## About this exercise
Hunt through the entries for the word "next" and copy each line in which it appears.

[[ Material provided, beginning ]]

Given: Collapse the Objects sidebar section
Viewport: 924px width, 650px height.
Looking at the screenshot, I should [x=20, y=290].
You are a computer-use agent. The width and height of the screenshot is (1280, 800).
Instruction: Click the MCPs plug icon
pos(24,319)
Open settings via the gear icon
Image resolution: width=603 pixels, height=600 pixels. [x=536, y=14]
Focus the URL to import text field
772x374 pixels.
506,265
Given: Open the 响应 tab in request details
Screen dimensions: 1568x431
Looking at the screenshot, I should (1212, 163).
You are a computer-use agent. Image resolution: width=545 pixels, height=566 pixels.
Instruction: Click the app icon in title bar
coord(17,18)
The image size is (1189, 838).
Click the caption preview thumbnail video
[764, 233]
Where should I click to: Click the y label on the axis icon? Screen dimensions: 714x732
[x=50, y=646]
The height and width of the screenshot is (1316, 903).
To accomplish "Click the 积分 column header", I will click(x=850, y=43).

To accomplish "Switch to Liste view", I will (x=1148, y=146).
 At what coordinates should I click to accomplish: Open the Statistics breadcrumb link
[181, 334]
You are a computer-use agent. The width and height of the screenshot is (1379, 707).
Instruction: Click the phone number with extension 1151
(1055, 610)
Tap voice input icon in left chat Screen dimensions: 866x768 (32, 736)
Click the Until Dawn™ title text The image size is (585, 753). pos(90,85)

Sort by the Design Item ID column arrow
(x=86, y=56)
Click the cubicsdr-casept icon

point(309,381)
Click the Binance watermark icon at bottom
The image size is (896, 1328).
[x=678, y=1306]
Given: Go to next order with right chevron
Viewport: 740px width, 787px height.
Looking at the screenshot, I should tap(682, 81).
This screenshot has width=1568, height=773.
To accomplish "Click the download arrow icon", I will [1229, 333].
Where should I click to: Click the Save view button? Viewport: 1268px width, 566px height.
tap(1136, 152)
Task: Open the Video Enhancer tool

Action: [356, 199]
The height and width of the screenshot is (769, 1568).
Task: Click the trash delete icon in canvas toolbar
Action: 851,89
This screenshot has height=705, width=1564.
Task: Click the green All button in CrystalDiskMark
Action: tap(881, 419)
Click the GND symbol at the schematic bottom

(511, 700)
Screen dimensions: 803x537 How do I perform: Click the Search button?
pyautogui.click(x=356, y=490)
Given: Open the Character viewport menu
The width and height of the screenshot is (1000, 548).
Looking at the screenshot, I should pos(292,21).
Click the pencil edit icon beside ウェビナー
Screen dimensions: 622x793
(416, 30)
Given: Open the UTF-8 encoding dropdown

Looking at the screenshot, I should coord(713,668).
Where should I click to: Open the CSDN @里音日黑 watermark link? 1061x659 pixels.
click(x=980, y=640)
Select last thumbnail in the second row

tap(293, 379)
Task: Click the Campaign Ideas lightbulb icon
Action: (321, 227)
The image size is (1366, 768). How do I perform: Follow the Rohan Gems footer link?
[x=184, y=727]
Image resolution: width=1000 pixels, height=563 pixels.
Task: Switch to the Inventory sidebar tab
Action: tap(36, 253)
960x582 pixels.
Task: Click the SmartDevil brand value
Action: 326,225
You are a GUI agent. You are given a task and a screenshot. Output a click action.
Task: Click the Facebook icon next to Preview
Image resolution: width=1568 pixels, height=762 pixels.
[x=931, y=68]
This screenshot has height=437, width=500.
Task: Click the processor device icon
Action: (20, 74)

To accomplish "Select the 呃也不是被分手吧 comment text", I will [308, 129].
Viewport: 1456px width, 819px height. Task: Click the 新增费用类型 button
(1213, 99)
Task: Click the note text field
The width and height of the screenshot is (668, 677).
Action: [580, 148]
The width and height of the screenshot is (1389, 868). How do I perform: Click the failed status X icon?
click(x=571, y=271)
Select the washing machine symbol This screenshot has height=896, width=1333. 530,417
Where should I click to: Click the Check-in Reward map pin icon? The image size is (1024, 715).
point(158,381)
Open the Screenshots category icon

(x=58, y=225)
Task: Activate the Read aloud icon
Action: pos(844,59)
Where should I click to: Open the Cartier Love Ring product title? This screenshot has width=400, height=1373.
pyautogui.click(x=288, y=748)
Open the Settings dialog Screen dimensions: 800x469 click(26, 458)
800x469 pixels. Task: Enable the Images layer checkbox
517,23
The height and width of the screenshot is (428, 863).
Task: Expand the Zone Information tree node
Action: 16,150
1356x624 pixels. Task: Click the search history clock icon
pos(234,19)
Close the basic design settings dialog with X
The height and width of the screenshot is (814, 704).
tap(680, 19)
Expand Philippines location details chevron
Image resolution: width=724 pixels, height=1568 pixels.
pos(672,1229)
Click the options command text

[[ Material provided, end ]]

## Reply to the task
Given: Go to next order with right chevron
Task: Click the Facebook icon next to Preview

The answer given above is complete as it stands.